It’s a good thing this column is typed instead of spoken.
My vocal cords feel like sandpaper. When George Springer blasted that dinger on Monday night, I shrieked at a decibel that sent the cats running for cover: YEEEAAAHHH! OOOZZZ! WOOOOYYYY!
They were the same caveman sounds I made a decade ago when José Bautista smoked a three-run, go-ahead moon shot against Texas that he flexed with a bat flip for the ages.
And now, once again, Jays fans are flipping out with joy.
For the first time in 32 years, we are returning to the World Series. It’s a different world this series. In 1993, Kim Campbell was prime minister during the playoffs, though not much longer. There was a debate about NAFTA. Nelson Mandela won the Nobel Peace Prize the day before the Jays squared off against Philadelphia in Game 1 at the SkyDome.
But the giddy mood in the city was the same.
About an hour before first pitch on Monday, I strolled toward the Danforth to drop off a package with Purolator. And, no, I wasn’t sending a fruitcake laced with Lunesta to Shohei Ohtani.
Everyone I passed was wearing a Jays shirt or cap. It felt like a school uniform. It felt like a badge of honour. It felt like great expectations.
These fans were presumably en route to a pub to watch Game 7 with friends.
Soccer is called the beautiful game. October baseball is gorgeous. The Fall Classic is the drawbridge between the boys of summer and Old Man Winter. As the leaves morph into autumnal shades, this is it: an epic showdown between the two best teams in Major League Baseball.
But more than anything, the World Series is a shared experience.

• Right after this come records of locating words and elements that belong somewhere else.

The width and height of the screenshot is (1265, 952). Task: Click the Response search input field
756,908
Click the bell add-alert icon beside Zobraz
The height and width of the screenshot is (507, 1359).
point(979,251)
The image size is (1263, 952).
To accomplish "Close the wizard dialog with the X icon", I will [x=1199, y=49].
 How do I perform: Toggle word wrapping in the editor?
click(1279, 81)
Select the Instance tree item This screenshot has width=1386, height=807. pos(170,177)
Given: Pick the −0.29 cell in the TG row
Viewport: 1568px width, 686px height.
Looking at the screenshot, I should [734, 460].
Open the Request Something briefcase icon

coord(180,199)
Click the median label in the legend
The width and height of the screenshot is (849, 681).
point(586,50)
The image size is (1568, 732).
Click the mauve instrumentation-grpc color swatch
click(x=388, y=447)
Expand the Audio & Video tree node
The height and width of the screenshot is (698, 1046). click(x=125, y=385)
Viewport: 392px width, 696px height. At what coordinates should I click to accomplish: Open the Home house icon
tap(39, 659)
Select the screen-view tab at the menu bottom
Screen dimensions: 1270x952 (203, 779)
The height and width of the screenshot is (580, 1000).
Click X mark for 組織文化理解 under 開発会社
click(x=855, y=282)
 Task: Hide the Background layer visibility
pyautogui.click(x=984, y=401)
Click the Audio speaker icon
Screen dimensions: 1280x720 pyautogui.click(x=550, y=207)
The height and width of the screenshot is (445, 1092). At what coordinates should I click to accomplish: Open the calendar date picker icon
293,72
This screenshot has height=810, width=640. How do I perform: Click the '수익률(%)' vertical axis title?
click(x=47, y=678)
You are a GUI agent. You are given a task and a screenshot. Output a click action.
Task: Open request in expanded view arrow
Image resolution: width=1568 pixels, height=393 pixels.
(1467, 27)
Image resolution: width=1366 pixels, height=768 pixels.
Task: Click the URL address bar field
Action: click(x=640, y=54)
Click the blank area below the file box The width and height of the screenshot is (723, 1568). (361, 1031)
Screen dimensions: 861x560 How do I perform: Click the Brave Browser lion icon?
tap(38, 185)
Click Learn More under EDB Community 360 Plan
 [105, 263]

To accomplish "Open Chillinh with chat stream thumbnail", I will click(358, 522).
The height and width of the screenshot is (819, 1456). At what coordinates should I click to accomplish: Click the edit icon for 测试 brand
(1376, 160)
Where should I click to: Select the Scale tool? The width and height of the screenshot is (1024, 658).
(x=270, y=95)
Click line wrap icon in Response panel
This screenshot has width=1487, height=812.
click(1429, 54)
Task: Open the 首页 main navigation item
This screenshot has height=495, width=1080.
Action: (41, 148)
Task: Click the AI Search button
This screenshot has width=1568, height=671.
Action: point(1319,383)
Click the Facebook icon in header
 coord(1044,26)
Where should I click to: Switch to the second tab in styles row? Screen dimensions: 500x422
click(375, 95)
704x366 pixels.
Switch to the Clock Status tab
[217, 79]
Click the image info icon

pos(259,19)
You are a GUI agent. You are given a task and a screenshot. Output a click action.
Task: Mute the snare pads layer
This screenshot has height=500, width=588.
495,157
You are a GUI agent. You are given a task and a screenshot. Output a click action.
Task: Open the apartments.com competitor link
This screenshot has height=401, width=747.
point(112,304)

Appointment television is mostly gone in this fragmented streaming and on-demand world. We live in silos. Culture is a 24-hour buffet we gorge at different times. I know people who are just starting “Stranger Things.” I know people who still don’t want any Hitchcock spoilers in case they ever get around to “Psycho,” which surprisingly was not about umpire Doug Eddings.
If you care about the World Series, you will tune in at 8 p.m. on Friday. You will watch in real time with everyone else.
And you will capture the same flashbulb memories. We underestimate how much was lost when the connective tissue of our monoculture vapourized.
I’ve felt like a missionary since June. I’ve been proselytizing to family and friends, encouraging them to pay attention to the 2025 Toronto Blue Jays. Cousins who live in Ohio and New Jersey now cheer for our team, even if they don’t know a sacrifice fly from a sacrificial lamb. Friends in Ottawa who didn’t watch a regular season game are emotionally invested in this post-season run. These are people who work in think tanks and belong to book clubs.
And why not? This Jays team is special. I pitched in little league. Our team had all kinds of chemistry problems — and we were kids. This team is blessed with an alchemy that defies sabermetrics. When the season started, bookies were practically giving away free Disney cruises to anyone dumb enough to bet on the Jays making it to the World Series.
But here we are. Even the gang on MSNBC’s “Morning Joe” was singing Blue Jay praises on Tuesday morning. Normally, the baseball chatter on that show is limited to the Yankees or Red Sox. This Jays team is now impossible to ignore.
Joe Scarborough sounded like he might apply for Canadian citizenship.
This Jays team is a dazzling shared experience in a city starving for good news.
I got choked up on Monday night watching Vladimir Guerrero Jr. get choked up after the Jays eliminated Seattle. He had this childlike look in his eyes, one they all have. It’s this weird mix of cosmic gratitude and killer instinct.
They love the game. They love one another. And they love their fans.
A couple of months into the season, this team caught fire like a tree house doused with cooking oil. Then game after comeback game, the players took turns blowing fresh oxygen into the blaze with a new hero every nine innings.
Now you can see the blue smoke from space.
Are these beloved upstarts in tough against Los Angeles? Yes. But this team is more resilient than spider silk. The experts didn’t like their chances against Aaron Judge and the Yankees. The experts were performing last rites after they dropped the first two at home against Cal Raleigh and the Mariners.
But here we are.
So if you are hopping on the bandwagon this week, welcome aboard! This team is worth your time. Enjoy the shared experience of a World Series. High-five passersby in Jays shirts. Put a flag on your car. Adopt a pet and name it Vladdy.
The monoculture is back and we are riding shotgun with a team of destiny.